Applying these simple models can also uncover new ideas about more advanced methods that may result in better performance.

In this tutorial, you will discover how to implement and automate three standard baseline time series forecasting methods on a real world dataset.

Specifically, you will learn:

- How to automate the persistence model and test a suite of persisted values.
- How to automate the expanding window model.
- How to automate the rolling window forecast model and test a suite of window sizes.

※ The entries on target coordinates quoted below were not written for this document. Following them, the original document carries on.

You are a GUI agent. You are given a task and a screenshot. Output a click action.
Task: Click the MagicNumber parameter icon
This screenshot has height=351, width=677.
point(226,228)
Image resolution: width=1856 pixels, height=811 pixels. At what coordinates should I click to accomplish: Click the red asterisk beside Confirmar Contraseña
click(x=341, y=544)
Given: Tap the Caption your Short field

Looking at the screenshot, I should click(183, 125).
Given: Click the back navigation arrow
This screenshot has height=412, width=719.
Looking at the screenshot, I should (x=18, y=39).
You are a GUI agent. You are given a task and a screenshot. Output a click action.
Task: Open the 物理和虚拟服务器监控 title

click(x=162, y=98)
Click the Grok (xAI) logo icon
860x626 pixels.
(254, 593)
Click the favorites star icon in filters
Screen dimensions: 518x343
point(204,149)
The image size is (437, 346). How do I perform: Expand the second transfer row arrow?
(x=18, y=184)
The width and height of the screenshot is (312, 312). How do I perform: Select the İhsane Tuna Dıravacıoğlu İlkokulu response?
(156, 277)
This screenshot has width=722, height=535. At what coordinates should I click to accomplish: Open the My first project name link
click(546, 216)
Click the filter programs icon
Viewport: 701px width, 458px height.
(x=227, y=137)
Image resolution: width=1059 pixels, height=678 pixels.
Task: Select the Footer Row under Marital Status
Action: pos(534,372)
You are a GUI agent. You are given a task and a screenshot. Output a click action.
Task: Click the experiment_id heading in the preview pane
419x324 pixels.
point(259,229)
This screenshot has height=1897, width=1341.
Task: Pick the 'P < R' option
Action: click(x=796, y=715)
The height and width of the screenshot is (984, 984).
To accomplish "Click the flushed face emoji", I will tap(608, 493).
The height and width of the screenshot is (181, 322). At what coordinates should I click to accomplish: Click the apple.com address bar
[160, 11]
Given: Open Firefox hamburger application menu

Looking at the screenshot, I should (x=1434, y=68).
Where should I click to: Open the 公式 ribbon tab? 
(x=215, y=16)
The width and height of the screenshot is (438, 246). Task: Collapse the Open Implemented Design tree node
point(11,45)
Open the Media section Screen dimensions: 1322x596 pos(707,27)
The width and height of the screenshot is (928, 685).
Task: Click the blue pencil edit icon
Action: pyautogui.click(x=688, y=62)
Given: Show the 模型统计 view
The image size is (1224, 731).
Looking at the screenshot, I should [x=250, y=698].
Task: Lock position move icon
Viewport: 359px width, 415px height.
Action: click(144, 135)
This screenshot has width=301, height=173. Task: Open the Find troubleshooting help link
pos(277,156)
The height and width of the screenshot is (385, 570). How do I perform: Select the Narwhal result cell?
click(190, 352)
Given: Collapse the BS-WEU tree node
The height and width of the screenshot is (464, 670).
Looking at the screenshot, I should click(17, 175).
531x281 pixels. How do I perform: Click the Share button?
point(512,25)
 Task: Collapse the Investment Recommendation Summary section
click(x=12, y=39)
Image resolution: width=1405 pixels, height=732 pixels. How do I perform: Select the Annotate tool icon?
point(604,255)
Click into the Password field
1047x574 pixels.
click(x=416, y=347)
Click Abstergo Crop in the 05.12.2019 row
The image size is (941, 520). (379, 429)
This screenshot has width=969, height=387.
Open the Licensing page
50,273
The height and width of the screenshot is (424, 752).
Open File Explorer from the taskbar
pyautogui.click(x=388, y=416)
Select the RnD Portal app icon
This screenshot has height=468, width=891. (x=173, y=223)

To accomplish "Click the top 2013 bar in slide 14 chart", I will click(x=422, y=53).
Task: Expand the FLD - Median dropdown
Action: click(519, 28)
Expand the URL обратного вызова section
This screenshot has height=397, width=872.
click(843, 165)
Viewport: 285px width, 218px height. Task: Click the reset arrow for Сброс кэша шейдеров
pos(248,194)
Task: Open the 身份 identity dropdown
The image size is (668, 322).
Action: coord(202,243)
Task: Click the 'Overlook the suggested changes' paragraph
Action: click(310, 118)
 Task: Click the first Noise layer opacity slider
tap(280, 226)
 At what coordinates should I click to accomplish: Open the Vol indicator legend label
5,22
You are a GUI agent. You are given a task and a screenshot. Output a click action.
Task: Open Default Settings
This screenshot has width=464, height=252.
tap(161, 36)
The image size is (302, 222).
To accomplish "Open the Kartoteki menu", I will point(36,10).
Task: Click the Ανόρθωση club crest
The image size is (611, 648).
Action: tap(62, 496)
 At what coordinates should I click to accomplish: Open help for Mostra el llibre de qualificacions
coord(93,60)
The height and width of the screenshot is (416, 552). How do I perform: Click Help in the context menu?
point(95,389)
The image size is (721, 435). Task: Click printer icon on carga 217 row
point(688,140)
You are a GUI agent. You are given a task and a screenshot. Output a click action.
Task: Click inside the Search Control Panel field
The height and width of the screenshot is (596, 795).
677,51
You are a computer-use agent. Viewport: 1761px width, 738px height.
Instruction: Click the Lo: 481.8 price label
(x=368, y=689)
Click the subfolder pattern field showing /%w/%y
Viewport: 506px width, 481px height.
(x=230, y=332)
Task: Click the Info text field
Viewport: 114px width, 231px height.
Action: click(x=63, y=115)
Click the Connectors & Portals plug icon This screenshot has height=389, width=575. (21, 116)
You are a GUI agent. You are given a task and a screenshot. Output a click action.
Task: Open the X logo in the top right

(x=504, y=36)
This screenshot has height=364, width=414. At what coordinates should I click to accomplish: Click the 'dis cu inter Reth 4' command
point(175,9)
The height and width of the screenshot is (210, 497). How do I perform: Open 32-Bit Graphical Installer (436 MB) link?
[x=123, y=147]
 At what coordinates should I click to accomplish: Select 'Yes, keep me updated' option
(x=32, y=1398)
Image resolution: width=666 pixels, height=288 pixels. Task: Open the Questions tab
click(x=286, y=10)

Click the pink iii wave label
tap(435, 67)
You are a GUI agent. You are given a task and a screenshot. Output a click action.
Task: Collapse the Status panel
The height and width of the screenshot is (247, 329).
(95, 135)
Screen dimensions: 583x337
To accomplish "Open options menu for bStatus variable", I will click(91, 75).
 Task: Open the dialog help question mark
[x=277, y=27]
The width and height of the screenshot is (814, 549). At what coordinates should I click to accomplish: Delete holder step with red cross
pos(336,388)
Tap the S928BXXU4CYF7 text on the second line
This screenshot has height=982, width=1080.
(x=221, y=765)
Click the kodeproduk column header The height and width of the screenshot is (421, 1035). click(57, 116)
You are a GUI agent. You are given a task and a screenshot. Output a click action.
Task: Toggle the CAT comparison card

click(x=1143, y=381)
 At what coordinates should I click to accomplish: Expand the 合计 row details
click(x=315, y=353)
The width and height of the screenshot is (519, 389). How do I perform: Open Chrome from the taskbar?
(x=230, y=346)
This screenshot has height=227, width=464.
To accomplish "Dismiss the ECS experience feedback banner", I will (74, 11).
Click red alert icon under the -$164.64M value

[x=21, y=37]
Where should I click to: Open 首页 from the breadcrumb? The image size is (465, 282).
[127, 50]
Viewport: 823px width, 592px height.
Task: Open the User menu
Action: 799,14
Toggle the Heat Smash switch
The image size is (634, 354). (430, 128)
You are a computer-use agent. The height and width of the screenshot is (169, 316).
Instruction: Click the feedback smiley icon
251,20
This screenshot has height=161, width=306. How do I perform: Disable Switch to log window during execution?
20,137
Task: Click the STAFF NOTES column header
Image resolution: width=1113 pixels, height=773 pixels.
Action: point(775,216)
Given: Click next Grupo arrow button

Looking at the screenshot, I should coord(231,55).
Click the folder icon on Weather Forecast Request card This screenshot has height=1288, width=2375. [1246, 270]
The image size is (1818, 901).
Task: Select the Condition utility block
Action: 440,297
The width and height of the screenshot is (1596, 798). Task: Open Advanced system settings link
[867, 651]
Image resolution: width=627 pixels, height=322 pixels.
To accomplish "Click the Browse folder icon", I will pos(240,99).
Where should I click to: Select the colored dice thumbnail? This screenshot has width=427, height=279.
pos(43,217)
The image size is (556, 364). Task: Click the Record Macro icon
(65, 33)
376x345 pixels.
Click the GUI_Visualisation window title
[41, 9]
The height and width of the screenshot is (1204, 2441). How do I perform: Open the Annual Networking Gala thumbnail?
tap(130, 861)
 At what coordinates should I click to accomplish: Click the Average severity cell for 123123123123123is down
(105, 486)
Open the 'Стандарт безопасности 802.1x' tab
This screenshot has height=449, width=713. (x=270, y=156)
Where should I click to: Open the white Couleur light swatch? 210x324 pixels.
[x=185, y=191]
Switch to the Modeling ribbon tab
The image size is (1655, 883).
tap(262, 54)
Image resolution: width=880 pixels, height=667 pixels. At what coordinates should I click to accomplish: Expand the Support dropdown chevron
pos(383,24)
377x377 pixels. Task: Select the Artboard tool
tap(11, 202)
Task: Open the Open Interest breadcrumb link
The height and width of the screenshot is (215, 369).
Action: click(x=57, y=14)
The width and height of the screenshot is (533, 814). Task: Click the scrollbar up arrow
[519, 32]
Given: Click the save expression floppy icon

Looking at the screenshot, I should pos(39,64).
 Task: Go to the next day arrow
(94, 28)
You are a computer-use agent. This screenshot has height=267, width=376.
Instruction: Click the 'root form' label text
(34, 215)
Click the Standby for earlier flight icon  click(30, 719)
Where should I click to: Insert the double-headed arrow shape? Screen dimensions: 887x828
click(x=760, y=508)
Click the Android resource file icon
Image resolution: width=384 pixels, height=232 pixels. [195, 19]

This is an important topic and highly recommended for any time series forecasting project.

Let’s get started.

**Updated Apr/2019**: Updated the link to dataset.

## Overview

This tutorial is broken down into the following 5 parts:

**Monthly Car Sales Dataset**: An overview of the standard time series dataset we will use.**Test Setup**: How we will evaluate forecast models in this tutorial.**Persistence Forecast**: The persistence forecast and how to automate it.**Expanding Window Forecast**: The expanding window forecast and how to automate it.**Rolling Window Forecast**: The rolling window forecast and how to automate it.

An up-to-date Python SciPy environment is used, including Python 2 or 3, Pandas, Numpy, and Matplotlib.

## Monthly Car Sales Dataset

In this tutorial, we will use the Monthly Car Sales dataset.

This dataset describes the number of car sales in Quebec, Canada between 1960 and 1968.

The units are a count of the number of sales and there are 108 observations. The source data is credited to Abraham and Ledolter (1983).

Download the dataset and save it into your current working directory with the filename “*car-sales.csv*“. Note, you may need to delete the footer information from the file.

The code below loads the dataset as a Pandas Series object.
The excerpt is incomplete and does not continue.